Die Menschen sehnen sich nach Sundownern, nach Normalität – mit Gedränge auf Rolltreppen, vollen U-Bahnzügen, mit all dem Tempo einer Metropolis. Werden wir uns aber, notgedrungen, von dem alten Großstadtleben verabschieden müssen und wie sieht dann das neue aus?

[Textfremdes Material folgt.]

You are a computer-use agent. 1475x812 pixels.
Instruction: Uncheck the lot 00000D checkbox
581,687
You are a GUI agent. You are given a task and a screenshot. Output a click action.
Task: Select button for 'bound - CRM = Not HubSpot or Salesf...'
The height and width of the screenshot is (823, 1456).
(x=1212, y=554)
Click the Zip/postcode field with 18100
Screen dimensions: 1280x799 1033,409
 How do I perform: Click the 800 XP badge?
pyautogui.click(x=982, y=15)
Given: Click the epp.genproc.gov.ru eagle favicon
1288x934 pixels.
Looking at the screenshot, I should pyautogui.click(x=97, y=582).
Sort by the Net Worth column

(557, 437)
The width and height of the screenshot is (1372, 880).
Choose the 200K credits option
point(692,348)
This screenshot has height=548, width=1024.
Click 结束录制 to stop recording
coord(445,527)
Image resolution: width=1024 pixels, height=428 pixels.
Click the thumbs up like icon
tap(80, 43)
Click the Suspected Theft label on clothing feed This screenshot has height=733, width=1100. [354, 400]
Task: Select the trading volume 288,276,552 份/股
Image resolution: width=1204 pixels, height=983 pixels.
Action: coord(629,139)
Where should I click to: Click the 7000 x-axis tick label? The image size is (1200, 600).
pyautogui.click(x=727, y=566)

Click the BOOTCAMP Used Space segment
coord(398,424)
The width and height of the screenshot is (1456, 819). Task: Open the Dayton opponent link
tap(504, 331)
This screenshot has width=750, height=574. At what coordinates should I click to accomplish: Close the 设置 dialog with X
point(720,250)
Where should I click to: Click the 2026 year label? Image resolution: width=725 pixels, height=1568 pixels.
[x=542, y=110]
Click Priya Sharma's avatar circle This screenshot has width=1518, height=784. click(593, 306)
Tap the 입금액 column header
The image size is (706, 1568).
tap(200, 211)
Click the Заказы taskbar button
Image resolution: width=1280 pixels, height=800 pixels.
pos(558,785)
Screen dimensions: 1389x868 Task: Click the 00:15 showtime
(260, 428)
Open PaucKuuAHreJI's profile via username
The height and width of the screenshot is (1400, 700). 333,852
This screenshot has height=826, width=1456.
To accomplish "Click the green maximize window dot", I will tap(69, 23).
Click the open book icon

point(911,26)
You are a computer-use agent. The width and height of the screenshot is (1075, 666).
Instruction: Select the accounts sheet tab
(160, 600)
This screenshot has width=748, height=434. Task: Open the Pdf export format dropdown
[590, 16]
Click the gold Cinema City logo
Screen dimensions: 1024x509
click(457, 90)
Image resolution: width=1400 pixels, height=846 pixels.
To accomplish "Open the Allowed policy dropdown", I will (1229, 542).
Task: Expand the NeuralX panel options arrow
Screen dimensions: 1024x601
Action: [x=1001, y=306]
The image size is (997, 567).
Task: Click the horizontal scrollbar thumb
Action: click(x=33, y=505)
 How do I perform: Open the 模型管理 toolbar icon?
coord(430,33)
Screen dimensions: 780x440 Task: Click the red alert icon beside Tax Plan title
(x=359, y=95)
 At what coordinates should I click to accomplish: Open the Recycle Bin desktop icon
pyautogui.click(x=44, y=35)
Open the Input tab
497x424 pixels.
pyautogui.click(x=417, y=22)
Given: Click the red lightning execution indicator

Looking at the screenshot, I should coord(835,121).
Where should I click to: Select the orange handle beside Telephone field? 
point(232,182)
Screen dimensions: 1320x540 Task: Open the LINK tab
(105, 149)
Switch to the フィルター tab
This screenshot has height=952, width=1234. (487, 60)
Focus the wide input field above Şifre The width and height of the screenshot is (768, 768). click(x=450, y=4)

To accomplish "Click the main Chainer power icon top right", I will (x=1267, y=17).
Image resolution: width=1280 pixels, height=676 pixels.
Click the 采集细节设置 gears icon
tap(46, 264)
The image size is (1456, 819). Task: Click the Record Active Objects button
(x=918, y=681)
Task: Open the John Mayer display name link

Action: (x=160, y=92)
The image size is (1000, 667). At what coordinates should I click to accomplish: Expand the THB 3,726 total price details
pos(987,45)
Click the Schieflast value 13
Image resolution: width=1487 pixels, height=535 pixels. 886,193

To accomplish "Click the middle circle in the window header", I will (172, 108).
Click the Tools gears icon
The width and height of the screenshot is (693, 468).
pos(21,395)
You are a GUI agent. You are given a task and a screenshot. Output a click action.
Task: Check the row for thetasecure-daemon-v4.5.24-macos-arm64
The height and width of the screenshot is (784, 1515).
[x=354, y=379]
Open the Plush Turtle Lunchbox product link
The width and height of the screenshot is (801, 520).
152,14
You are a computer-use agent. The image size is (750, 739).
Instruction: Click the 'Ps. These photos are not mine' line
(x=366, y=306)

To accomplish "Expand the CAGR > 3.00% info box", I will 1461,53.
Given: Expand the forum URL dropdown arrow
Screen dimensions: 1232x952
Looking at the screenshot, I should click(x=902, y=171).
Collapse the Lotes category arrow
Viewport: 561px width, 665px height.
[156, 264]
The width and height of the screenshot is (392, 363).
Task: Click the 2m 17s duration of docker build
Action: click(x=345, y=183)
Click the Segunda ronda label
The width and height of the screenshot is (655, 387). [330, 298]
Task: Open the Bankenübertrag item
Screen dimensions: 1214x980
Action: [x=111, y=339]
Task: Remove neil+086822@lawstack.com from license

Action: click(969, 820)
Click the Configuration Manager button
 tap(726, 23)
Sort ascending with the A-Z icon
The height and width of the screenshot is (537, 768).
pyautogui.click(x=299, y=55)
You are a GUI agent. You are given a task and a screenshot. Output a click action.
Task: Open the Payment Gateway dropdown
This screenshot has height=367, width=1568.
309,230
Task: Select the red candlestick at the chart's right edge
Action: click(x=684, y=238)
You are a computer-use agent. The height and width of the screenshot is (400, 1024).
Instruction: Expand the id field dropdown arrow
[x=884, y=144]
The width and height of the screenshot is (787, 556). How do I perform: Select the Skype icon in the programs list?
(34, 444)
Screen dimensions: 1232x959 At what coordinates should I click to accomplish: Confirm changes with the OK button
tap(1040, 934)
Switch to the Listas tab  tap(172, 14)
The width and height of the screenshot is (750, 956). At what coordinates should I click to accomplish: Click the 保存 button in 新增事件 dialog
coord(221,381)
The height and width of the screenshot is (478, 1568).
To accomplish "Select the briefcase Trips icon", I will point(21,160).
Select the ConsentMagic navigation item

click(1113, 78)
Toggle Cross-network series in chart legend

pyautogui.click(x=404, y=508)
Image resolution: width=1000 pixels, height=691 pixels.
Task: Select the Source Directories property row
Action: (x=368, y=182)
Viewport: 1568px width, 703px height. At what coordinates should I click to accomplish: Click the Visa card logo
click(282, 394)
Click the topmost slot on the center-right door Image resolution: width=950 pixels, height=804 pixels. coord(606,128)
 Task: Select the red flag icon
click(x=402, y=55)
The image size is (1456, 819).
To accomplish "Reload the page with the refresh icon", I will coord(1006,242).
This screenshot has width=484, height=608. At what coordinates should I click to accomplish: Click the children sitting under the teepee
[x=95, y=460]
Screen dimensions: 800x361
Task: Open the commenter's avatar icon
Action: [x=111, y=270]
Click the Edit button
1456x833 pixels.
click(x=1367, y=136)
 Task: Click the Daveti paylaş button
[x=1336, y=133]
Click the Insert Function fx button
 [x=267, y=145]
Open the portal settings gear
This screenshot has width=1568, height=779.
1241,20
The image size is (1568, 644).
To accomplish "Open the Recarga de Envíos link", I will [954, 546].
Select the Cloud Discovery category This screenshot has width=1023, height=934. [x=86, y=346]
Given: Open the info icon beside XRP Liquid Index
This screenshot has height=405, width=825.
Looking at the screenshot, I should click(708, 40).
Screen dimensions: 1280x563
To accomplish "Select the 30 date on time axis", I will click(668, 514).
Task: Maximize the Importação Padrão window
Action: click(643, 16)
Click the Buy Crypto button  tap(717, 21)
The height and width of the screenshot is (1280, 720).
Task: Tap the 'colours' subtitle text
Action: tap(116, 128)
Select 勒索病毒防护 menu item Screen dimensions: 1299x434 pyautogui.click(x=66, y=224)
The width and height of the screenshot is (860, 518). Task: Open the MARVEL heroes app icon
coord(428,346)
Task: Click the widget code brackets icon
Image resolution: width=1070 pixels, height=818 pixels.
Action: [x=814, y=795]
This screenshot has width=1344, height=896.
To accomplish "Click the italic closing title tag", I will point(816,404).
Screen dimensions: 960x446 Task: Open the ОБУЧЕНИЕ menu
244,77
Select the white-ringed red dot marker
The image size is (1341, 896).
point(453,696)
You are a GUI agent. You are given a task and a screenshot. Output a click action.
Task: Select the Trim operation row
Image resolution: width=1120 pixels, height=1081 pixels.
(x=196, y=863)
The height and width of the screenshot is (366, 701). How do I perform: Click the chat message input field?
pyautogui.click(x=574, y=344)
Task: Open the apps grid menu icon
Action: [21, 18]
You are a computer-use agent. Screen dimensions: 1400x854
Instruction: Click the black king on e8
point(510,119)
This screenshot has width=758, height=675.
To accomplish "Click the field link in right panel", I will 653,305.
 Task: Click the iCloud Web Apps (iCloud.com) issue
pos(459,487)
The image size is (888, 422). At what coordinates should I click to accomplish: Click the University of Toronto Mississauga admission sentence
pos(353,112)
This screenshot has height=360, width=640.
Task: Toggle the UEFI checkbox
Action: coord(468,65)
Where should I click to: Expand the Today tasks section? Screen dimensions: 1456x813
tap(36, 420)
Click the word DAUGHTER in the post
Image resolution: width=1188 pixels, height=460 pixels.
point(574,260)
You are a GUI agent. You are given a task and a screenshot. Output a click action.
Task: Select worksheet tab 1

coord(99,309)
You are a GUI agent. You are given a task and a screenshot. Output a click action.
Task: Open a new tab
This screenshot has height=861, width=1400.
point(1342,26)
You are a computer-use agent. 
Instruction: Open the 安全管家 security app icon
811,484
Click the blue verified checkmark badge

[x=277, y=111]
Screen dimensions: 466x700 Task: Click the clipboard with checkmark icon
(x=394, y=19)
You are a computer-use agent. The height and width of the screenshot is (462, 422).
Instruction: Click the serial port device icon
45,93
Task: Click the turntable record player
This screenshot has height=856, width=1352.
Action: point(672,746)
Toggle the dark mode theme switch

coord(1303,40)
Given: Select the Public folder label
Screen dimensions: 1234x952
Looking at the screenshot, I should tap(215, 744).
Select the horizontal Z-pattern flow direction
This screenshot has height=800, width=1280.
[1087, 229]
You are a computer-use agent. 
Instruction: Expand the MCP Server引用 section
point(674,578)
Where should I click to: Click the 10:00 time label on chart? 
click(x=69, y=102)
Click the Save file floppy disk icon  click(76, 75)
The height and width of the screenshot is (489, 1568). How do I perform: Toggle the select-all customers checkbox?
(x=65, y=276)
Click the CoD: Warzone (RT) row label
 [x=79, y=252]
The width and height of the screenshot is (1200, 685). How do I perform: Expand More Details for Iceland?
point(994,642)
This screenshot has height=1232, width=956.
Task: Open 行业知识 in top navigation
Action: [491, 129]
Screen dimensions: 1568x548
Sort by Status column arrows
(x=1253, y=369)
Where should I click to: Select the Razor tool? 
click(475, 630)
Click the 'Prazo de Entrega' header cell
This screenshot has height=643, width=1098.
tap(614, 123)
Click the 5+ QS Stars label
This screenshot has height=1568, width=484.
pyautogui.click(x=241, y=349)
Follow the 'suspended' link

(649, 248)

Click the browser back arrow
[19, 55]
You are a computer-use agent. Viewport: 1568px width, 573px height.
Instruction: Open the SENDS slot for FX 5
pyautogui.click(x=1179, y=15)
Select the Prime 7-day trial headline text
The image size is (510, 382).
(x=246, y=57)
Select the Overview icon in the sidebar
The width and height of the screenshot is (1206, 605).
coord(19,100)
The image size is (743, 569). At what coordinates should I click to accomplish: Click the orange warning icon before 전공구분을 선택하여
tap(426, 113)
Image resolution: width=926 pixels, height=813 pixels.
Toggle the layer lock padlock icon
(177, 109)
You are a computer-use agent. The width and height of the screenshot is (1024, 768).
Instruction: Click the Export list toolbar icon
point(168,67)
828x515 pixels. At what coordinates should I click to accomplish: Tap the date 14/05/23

Ich würde mich freuen, wenn es zu einer gewissen Reduktion von Geschwindigkeit kommt. Das gute Leben ist nicht das schnelle Leben, in dem eine Sensation die nächste jagt. Das gute Leben ist das freundschaftliche Leben miteinander, in dem man vielleicht einfach auch mal nur nichts tun kann. Unsere Städte spiegeln das aber so nicht wieder. Es gibt so viele Ablenkungen, Anstrengungen und Stress. Dazu kommt die Furcht, etwas zu verpassen. Unsere aktuelle Form der Mobilität nimmt dabei eine Schlüsselfunktion ein: Die Autostadt ist giftig, schafft eine feindliche Umgebung und ist gefährlich für Kinder, Alte, ja, alle. Wir hätten so viele neue Möglichkeiten, wenn der Autoverkehr aus der Innenstadt herausgedrängt würde. Es gibt noch so viel zu tun, um Berlin freundlicher und menschlicher zu machen. Die Krise kann uns mutiger, radikaler und vorausschauender machen. Darauf hoffe ich.

Das Interview führe Reinhart Bünger.